Start of Block

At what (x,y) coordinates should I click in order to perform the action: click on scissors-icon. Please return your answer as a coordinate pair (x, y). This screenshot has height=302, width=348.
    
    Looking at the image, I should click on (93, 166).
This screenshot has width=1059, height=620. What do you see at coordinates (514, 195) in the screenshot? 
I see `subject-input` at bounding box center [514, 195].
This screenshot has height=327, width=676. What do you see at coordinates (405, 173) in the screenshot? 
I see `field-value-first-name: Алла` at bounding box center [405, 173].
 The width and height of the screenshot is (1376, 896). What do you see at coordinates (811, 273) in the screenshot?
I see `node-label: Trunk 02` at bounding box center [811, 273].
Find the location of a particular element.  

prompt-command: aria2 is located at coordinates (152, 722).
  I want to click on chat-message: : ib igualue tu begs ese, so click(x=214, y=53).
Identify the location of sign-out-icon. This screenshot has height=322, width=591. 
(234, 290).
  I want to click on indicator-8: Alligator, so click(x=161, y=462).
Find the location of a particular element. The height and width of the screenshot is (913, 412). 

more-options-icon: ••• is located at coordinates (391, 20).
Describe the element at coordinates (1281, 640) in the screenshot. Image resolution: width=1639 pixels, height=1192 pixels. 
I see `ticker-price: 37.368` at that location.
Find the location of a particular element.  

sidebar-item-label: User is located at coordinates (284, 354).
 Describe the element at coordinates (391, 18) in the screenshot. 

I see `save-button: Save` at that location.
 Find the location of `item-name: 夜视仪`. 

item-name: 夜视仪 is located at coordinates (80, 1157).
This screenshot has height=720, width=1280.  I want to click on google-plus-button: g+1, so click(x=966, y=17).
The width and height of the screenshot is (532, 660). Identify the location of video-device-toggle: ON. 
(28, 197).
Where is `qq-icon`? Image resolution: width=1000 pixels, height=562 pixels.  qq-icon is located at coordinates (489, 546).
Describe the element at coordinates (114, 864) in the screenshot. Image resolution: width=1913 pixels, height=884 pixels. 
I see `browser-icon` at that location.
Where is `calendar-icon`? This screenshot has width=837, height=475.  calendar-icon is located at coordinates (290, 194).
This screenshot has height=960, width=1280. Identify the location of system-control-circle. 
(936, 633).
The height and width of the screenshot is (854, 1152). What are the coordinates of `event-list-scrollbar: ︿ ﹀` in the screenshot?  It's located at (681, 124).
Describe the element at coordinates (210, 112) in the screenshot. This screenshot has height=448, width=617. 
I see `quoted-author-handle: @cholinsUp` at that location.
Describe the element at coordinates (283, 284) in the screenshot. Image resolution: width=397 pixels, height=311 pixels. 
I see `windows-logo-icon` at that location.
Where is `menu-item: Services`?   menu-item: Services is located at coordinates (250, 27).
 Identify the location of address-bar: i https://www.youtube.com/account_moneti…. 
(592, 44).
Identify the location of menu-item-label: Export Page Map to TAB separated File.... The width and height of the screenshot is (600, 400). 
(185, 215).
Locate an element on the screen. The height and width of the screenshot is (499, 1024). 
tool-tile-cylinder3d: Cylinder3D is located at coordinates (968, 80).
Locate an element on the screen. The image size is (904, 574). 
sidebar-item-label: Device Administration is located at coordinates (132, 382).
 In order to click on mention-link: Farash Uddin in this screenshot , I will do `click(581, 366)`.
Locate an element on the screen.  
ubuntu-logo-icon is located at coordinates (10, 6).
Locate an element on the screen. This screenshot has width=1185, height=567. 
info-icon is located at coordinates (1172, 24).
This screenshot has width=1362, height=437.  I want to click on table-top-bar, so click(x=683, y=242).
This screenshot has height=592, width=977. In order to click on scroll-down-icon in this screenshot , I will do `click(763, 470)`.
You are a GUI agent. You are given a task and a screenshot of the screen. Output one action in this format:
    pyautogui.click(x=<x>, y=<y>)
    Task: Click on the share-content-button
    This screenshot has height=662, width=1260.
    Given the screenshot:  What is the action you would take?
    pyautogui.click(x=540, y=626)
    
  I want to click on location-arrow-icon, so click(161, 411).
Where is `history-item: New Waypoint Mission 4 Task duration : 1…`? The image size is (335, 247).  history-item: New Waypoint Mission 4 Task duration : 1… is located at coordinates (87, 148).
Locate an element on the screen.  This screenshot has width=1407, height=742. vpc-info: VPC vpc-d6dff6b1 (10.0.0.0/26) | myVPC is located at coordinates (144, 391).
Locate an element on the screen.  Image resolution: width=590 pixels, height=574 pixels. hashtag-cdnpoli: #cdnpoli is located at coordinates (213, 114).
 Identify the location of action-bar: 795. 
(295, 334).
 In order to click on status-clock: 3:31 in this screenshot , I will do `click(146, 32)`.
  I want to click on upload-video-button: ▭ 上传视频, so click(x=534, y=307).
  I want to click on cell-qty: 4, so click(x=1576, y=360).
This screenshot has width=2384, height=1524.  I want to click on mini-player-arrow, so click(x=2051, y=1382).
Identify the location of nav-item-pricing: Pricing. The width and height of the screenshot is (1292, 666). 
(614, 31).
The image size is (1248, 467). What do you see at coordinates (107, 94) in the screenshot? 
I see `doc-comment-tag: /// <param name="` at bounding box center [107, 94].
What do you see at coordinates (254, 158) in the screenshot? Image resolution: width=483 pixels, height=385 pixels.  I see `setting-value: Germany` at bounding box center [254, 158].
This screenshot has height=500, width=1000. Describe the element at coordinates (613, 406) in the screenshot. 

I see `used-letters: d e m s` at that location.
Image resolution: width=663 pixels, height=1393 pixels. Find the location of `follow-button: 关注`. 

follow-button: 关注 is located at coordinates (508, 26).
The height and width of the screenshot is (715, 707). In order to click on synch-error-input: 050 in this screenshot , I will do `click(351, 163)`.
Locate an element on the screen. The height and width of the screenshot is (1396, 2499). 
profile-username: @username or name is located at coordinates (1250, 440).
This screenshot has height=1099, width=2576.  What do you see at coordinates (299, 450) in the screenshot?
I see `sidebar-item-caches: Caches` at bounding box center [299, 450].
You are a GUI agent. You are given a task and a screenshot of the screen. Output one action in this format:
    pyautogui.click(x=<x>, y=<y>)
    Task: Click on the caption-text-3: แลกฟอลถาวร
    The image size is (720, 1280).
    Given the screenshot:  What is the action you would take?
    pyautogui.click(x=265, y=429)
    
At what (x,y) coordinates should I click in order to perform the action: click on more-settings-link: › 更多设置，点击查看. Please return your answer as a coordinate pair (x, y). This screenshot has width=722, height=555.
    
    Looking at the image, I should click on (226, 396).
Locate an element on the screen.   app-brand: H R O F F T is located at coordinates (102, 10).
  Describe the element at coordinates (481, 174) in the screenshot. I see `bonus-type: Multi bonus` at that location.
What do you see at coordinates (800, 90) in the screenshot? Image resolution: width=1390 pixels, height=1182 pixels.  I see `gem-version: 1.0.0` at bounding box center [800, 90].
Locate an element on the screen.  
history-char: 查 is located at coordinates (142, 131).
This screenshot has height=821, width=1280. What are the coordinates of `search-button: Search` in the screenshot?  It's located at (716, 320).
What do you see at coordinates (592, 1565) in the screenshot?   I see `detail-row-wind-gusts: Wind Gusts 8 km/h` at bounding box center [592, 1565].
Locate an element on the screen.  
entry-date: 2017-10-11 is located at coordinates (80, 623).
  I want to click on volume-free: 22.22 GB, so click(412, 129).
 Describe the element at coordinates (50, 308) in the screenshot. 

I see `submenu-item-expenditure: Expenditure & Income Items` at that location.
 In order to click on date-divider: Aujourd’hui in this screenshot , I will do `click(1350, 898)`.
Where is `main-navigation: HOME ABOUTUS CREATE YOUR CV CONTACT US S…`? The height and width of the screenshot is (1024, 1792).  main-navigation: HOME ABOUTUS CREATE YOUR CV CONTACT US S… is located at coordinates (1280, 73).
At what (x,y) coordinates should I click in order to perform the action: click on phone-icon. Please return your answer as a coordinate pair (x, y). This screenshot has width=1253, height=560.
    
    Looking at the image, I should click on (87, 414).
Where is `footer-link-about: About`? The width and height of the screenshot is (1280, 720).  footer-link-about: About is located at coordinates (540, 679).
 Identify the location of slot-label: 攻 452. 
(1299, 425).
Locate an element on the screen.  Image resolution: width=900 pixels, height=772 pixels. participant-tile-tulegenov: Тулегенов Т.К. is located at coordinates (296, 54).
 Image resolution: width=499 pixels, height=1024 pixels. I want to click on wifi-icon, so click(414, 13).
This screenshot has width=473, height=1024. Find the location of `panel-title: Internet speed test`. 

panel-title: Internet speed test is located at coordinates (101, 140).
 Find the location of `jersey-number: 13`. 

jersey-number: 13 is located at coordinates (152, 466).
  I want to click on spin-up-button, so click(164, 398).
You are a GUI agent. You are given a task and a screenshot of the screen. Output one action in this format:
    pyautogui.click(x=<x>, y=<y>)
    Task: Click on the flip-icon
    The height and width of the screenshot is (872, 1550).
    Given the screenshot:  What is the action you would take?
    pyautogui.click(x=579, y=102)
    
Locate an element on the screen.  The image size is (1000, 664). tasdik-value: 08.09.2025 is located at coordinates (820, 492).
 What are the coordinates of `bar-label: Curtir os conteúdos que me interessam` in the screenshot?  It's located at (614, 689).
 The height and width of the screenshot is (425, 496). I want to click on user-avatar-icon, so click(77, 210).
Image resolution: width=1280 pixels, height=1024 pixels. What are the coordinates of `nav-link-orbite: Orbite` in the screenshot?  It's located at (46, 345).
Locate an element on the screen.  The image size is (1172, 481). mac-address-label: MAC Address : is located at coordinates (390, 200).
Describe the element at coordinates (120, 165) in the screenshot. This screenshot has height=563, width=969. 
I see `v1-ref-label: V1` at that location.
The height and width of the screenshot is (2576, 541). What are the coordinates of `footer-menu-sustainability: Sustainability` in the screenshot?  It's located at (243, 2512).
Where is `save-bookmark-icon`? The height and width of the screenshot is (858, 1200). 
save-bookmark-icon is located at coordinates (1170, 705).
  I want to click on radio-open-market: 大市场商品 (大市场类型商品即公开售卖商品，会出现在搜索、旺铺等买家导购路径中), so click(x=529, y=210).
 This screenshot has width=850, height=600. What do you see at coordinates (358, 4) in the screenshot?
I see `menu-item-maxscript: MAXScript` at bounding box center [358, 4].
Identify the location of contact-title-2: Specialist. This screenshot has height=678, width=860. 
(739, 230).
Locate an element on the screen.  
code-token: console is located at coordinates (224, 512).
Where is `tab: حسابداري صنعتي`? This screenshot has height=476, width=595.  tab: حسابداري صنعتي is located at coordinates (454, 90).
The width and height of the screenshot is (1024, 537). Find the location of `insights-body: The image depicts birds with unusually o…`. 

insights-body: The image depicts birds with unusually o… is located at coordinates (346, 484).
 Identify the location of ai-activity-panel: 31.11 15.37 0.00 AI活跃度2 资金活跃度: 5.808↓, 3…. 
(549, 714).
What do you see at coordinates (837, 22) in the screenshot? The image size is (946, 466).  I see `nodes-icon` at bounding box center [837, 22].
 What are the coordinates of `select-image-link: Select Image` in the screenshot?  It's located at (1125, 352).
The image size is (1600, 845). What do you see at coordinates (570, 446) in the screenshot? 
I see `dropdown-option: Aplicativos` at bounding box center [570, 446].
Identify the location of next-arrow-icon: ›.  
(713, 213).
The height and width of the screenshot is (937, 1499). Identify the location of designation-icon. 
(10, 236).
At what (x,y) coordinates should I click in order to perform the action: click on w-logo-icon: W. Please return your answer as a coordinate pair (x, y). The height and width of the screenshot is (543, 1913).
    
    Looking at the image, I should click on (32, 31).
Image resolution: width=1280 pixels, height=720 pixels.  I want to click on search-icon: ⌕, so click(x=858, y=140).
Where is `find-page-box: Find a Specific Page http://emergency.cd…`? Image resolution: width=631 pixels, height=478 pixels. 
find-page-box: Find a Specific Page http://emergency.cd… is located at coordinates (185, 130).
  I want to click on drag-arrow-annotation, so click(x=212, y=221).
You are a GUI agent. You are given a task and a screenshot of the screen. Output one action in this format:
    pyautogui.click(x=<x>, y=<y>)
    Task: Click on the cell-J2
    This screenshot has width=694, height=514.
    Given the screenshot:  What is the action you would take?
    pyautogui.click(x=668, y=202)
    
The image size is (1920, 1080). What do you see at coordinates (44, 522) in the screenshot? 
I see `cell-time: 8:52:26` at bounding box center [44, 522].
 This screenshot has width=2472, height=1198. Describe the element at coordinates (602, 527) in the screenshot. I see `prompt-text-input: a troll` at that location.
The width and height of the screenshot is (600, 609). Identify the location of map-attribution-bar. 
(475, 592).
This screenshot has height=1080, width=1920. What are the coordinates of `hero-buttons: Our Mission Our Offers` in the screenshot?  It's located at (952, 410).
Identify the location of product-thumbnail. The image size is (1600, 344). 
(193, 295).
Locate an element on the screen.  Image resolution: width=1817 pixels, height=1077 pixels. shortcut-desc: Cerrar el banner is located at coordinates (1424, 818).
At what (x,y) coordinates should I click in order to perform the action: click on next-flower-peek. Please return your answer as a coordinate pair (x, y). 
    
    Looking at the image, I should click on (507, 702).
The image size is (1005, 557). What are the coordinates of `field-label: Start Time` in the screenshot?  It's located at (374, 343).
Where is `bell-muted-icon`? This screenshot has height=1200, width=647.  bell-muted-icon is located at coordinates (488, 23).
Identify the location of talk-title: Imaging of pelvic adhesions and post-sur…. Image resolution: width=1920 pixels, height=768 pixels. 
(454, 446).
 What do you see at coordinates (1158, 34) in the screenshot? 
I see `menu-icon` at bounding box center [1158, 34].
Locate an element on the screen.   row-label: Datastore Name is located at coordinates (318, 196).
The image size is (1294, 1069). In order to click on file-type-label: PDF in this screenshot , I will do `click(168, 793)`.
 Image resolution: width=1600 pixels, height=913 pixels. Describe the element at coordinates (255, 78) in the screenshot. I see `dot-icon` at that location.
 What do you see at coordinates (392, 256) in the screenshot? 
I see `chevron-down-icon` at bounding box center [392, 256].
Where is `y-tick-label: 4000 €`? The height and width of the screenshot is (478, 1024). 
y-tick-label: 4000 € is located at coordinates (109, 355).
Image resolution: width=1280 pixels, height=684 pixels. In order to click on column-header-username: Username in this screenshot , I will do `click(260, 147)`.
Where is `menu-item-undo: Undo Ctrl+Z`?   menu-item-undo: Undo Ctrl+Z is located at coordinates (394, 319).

End of Block

§ What needs to be done: Please pull out everything from the line containing "is (478, 1024)." down through the last of the entries, copying each line unchanged.

§ Solution:
Where is `y-tick-label: 4000 €`? The height and width of the screenshot is (478, 1024). 
y-tick-label: 4000 € is located at coordinates (109, 355).
Image resolution: width=1280 pixels, height=684 pixels. In order to click on column-header-username: Username in this screenshot , I will do `click(260, 147)`.
Where is `menu-item-undo: Undo Ctrl+Z`?   menu-item-undo: Undo Ctrl+Z is located at coordinates (394, 319).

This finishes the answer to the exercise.